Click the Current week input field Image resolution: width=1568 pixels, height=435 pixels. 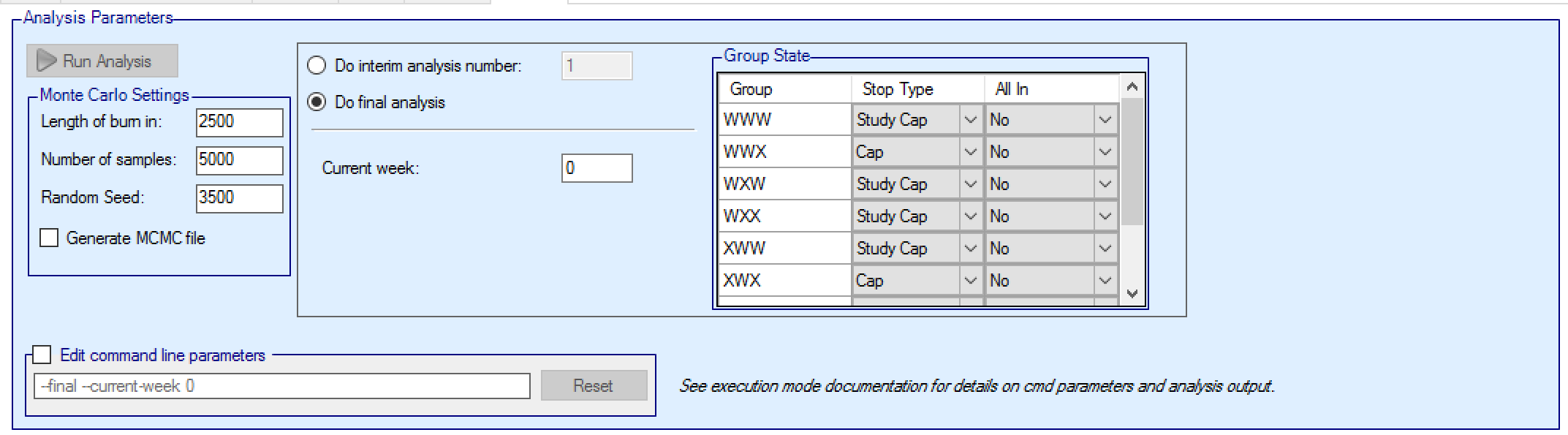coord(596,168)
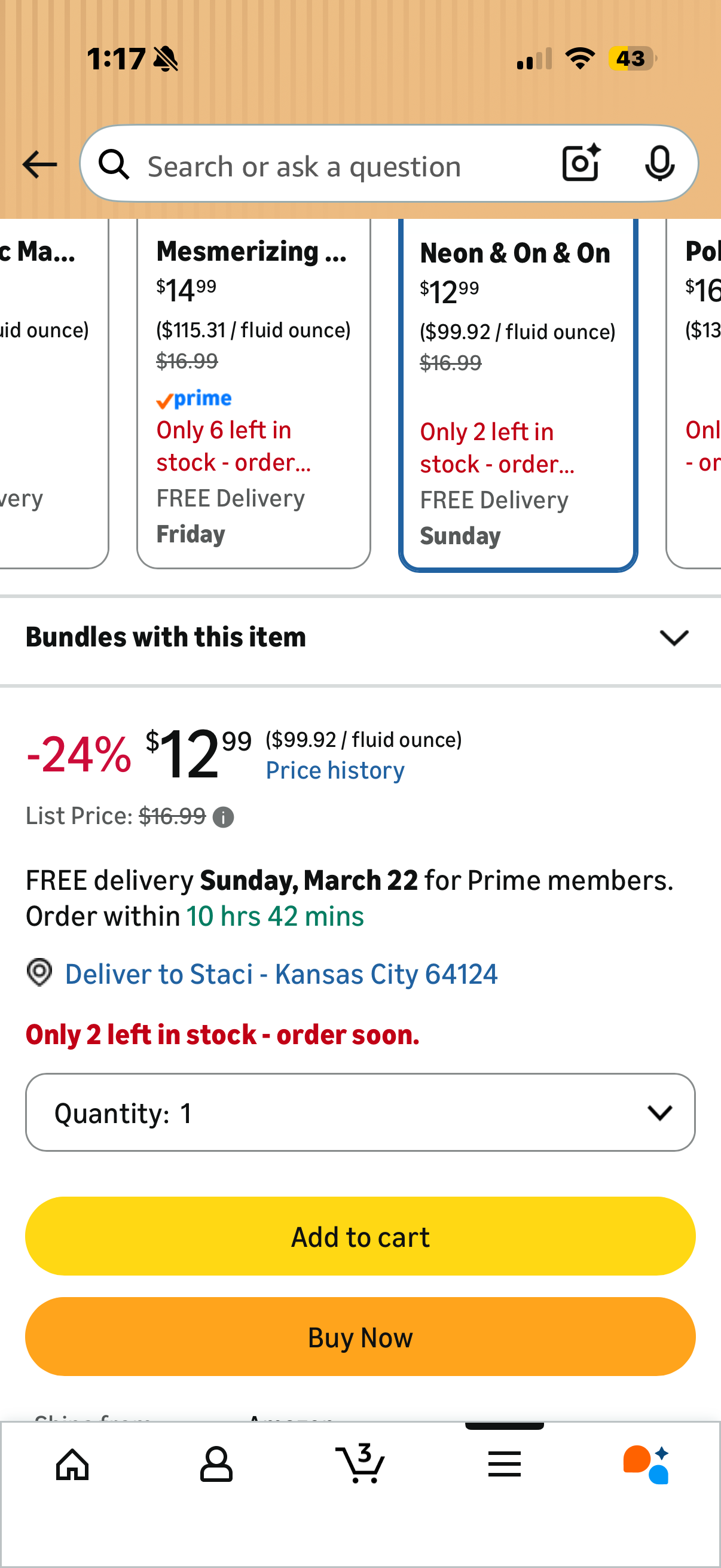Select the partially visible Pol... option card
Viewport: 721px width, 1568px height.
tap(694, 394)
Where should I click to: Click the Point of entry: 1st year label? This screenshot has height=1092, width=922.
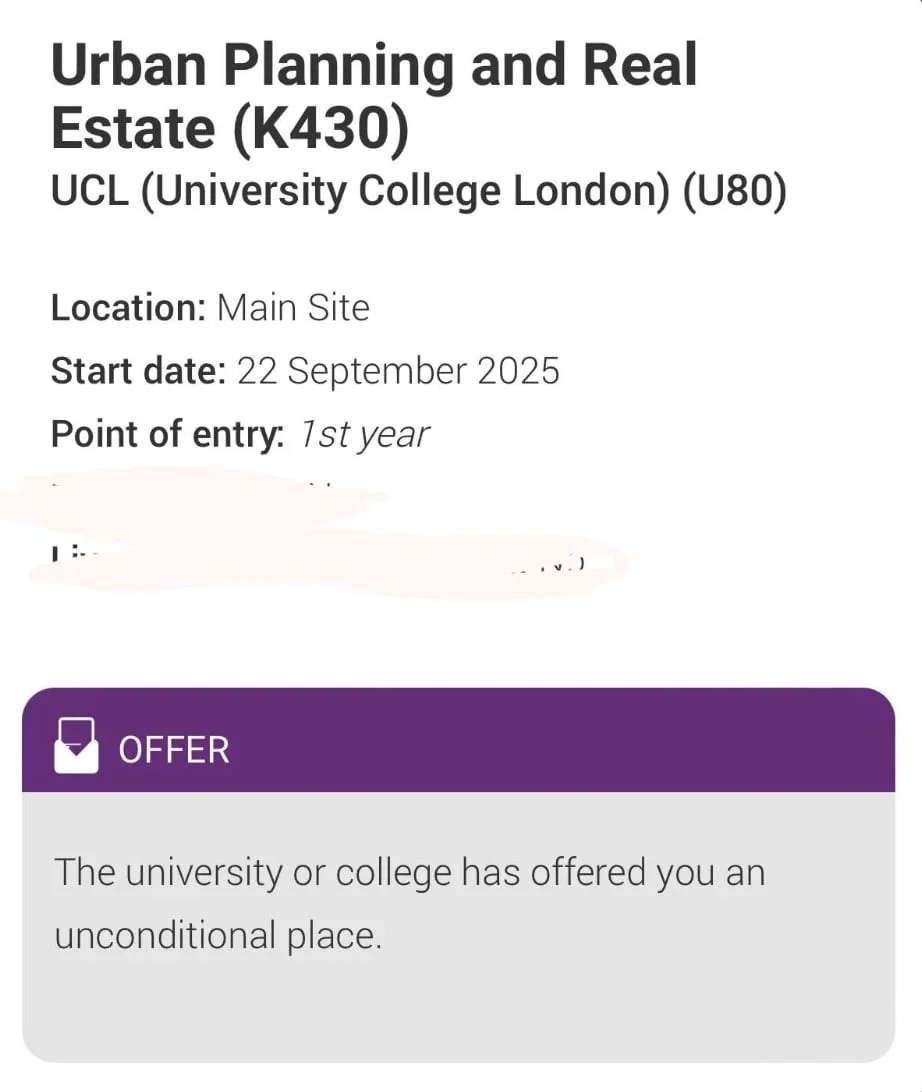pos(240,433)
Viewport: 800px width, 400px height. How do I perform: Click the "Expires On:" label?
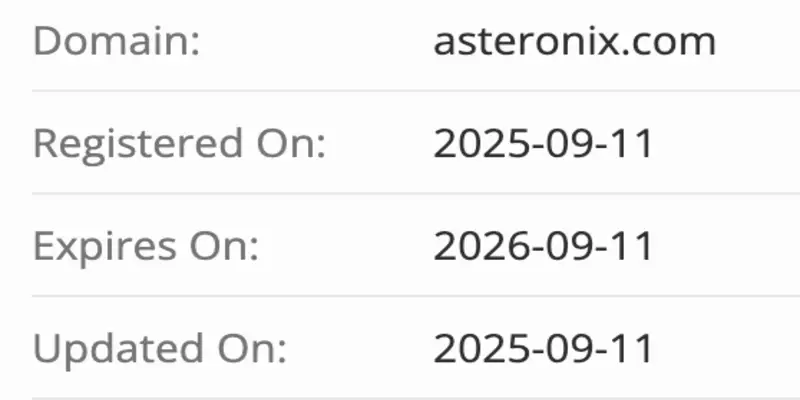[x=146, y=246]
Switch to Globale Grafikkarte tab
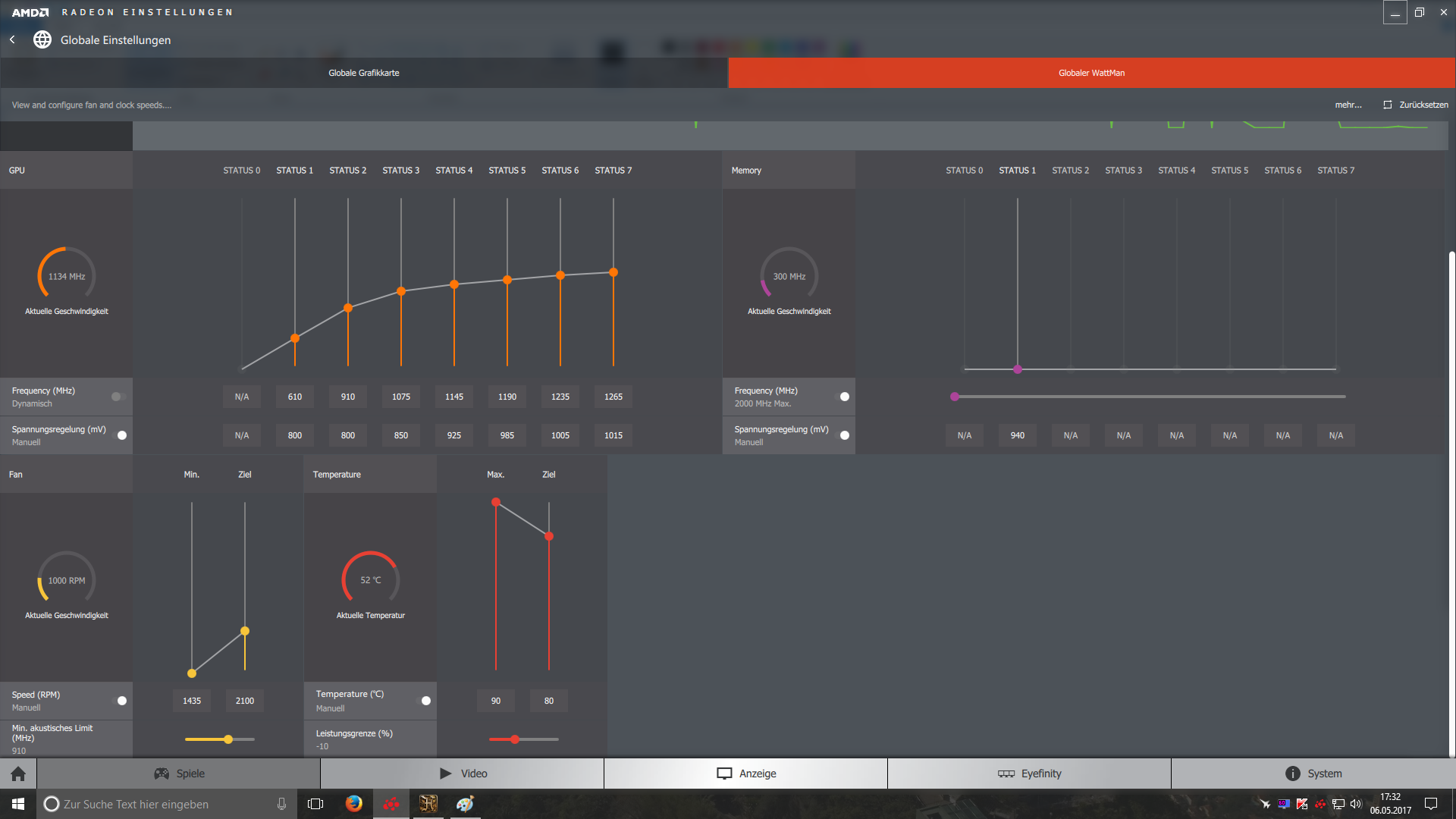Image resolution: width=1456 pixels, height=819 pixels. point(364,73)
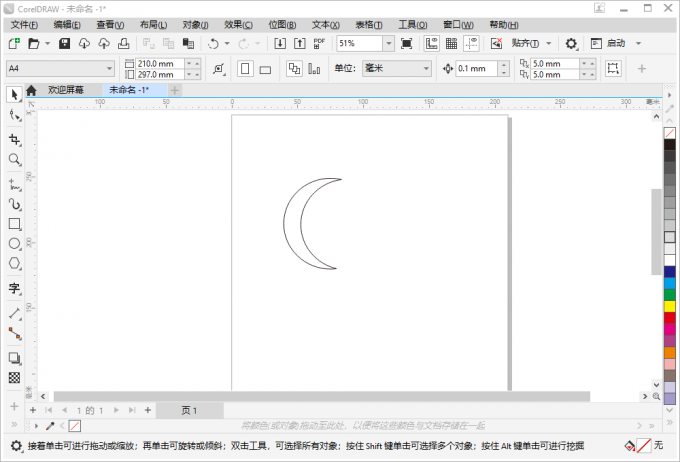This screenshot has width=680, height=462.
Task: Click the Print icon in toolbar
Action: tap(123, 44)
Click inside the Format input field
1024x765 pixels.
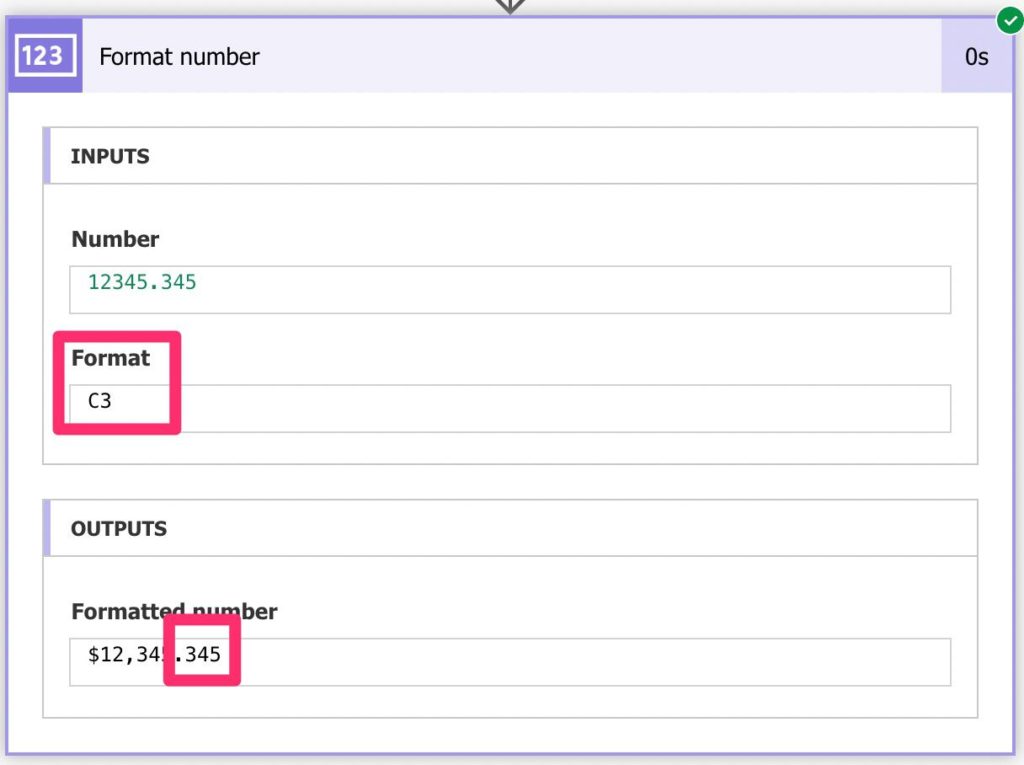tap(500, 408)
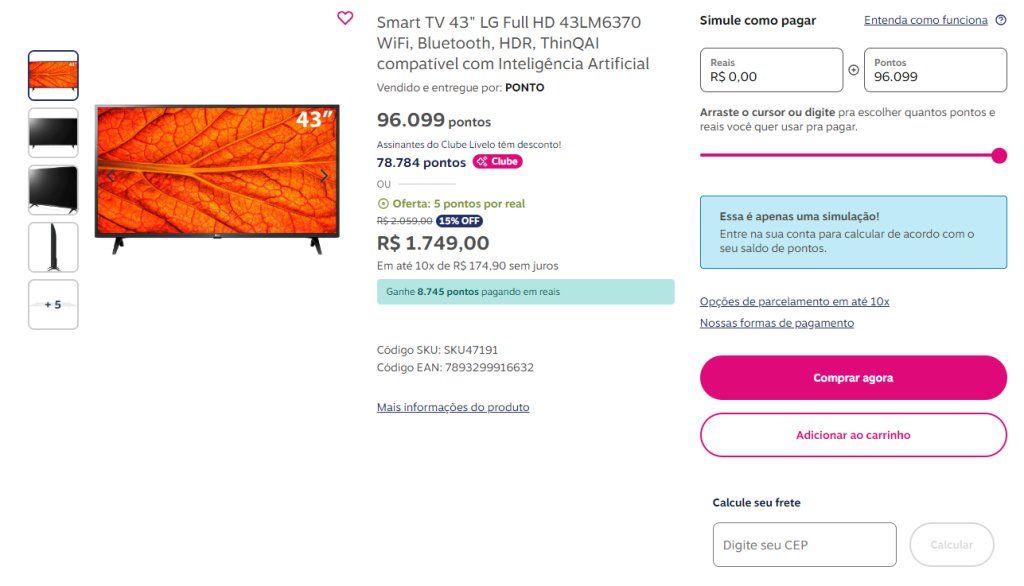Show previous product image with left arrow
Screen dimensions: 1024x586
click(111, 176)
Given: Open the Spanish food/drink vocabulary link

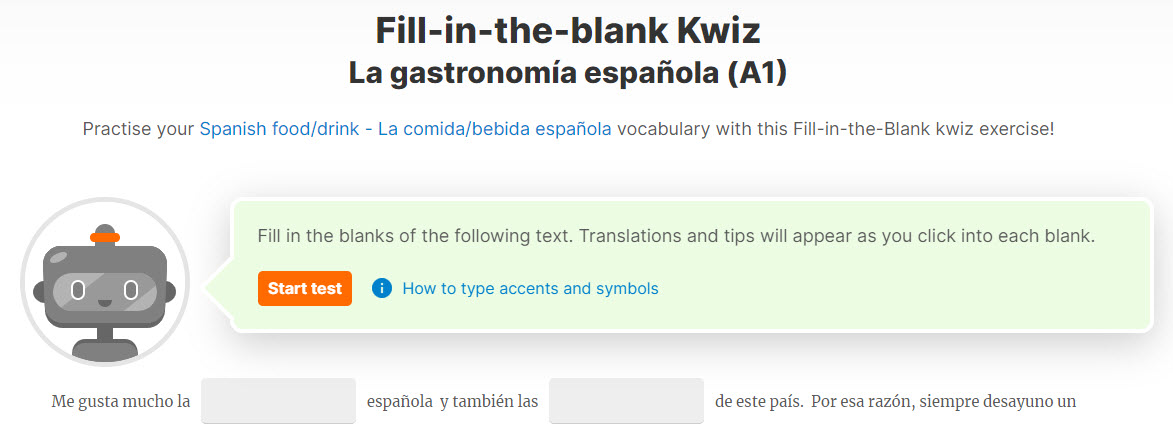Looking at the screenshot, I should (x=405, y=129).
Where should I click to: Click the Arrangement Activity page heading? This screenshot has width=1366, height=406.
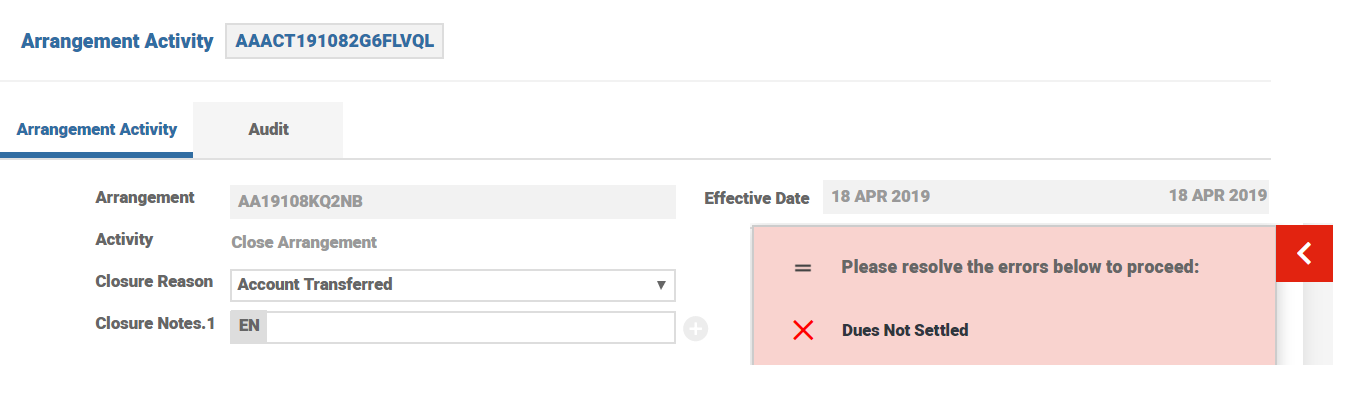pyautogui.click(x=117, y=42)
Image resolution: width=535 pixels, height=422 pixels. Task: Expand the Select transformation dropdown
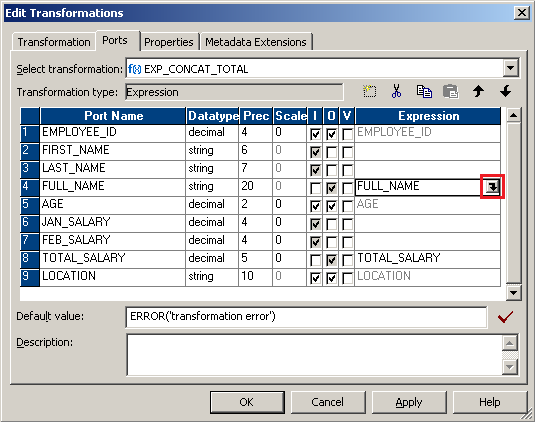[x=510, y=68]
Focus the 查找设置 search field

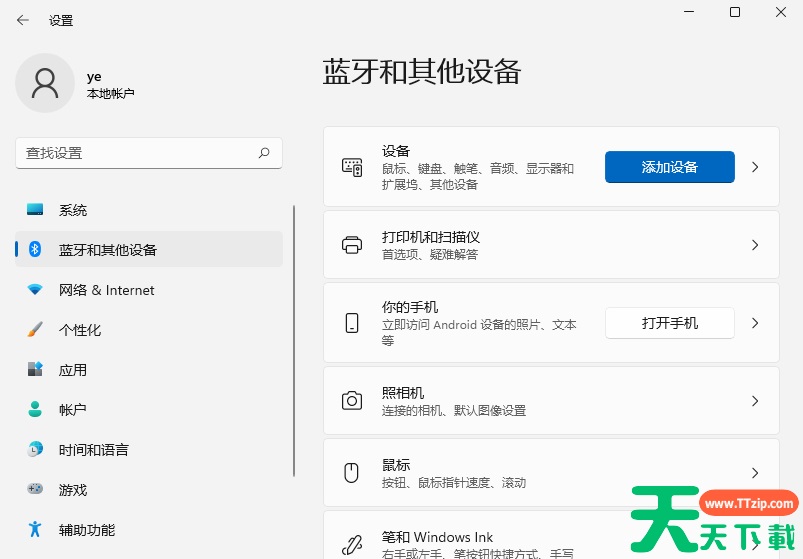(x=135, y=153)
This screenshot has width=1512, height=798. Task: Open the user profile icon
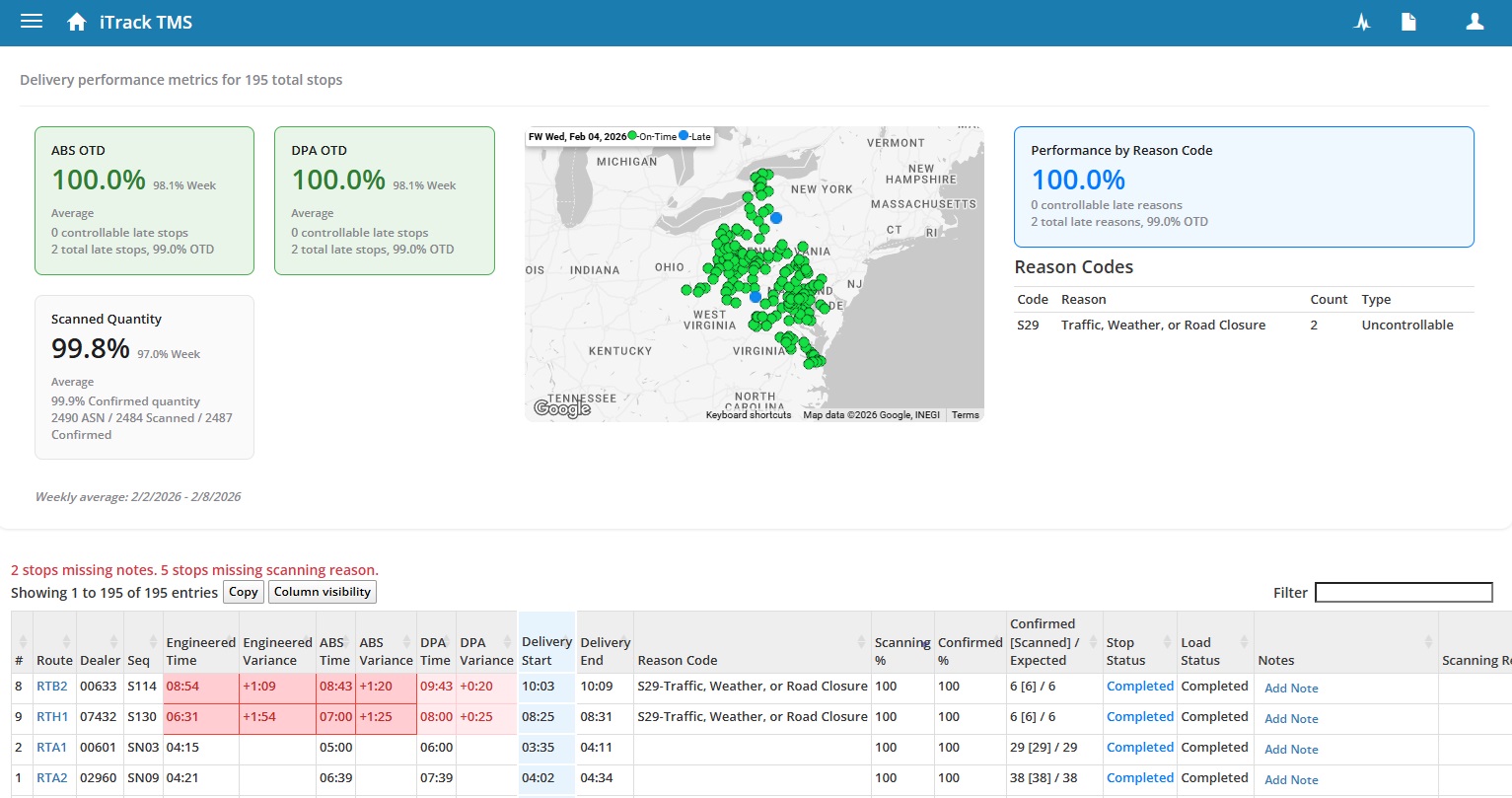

—————

__What you should do__.
Reproduce word for word every line of the material, starting with the line that contains "Where should I click to: Click the Arrangement" and going on through the end of the material. Leave the pictures out of your answer.

__Reply to the exercise__.
Where should I click to: Click the Arrangement Activity page heading? This screenshot has width=1366, height=406.
pyautogui.click(x=117, y=42)
Image resolution: width=535 pixels, height=422 pixels. Task: Expand the Select transformation dropdown
[x=510, y=68]
Focus the 查找设置 search field

(x=135, y=153)
This screenshot has width=1512, height=798. Task: Open the user profile icon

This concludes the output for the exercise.